_Task brief_:
Search the entries for the word "arrow" and return every line where it is found.

_Listed entries_:

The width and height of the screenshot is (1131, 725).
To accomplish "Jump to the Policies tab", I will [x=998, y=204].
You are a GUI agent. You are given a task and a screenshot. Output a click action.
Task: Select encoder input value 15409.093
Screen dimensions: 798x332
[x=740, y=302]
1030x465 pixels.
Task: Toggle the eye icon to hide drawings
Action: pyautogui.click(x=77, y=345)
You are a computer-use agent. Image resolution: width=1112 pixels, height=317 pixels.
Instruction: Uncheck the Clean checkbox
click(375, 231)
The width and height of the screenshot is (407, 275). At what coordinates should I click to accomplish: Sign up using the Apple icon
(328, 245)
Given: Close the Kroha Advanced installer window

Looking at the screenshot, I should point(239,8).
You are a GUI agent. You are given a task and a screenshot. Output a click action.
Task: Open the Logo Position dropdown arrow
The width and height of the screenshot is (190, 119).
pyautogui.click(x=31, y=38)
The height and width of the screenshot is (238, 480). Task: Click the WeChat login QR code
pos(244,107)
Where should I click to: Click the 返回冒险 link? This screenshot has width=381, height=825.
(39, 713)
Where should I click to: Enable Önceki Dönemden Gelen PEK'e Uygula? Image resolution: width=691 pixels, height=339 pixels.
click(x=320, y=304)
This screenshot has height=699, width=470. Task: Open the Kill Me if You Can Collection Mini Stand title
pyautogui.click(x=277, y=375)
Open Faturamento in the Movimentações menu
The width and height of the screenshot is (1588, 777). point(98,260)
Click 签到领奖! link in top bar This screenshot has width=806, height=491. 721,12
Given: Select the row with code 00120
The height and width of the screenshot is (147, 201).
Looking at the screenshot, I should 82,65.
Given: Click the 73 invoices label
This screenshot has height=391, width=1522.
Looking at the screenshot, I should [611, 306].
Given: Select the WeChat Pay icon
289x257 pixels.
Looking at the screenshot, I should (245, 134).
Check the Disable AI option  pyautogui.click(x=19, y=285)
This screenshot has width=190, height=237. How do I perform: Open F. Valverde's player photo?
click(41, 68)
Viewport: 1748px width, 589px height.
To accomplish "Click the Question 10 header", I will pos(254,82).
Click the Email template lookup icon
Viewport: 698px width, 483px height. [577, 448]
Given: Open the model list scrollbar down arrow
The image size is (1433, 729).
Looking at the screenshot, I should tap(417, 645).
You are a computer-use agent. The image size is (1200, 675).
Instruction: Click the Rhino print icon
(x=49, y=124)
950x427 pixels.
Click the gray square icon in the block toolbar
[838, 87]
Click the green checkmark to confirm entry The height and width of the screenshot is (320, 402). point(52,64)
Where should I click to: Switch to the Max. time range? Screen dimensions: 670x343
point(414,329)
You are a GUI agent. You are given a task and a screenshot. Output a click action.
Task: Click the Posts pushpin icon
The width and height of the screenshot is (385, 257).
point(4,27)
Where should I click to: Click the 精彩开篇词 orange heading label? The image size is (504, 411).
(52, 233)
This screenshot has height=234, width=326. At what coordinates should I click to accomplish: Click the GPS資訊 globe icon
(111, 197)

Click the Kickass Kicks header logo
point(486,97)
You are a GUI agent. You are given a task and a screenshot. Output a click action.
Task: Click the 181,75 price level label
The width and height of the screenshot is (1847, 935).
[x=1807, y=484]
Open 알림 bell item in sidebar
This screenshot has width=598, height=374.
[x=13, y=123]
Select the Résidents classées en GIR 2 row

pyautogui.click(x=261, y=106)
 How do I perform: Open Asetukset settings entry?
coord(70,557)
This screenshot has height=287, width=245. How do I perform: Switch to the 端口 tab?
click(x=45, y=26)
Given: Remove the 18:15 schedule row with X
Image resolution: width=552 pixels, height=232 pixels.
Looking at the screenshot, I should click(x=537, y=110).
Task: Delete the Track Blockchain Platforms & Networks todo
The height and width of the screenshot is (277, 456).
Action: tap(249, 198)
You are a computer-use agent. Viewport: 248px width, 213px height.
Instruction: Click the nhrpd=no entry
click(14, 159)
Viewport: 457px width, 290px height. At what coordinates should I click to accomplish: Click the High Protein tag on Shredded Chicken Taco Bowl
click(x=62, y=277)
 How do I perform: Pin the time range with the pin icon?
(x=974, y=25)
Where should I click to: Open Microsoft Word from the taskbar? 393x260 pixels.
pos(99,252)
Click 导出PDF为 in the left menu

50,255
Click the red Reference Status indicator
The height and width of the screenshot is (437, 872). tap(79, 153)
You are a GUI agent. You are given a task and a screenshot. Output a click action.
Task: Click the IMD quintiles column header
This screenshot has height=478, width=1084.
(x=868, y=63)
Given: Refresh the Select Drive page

_Result_:
Task: Open the Logo Position dropdown arrow
Given: Open the model list scrollbar down arrow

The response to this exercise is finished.